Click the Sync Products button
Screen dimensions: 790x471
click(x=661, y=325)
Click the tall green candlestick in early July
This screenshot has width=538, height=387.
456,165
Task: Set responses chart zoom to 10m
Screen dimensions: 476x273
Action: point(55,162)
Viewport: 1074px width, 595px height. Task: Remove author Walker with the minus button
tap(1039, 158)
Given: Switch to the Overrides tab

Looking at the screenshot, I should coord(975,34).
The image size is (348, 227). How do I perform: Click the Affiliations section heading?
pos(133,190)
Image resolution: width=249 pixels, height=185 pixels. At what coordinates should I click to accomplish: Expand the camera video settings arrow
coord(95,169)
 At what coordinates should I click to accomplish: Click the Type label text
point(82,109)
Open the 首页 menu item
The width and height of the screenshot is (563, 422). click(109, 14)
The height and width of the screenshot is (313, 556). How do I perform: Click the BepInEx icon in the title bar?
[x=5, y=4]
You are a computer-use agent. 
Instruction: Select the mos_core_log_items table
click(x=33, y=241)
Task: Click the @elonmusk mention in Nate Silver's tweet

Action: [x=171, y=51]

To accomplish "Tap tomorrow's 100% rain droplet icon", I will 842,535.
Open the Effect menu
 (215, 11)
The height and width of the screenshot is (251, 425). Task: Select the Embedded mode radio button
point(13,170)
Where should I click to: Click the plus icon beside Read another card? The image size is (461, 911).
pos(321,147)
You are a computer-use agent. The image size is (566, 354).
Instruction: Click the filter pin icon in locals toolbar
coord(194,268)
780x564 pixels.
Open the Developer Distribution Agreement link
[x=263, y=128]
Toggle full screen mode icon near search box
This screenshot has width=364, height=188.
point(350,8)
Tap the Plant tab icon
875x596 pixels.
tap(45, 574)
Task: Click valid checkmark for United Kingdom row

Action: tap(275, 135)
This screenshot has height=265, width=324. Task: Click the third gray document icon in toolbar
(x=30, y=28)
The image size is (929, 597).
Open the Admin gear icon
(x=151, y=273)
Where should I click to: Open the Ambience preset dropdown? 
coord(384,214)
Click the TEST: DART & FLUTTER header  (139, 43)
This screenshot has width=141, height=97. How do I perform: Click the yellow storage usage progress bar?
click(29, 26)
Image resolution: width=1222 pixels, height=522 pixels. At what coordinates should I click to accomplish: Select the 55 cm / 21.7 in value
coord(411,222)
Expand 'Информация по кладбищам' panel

* What to produce
For each line of the listing that holds the word "agent", show that line.

* Your response
You are a computer-use agent. 
You are a computer-use agent. The image size is (566, 354).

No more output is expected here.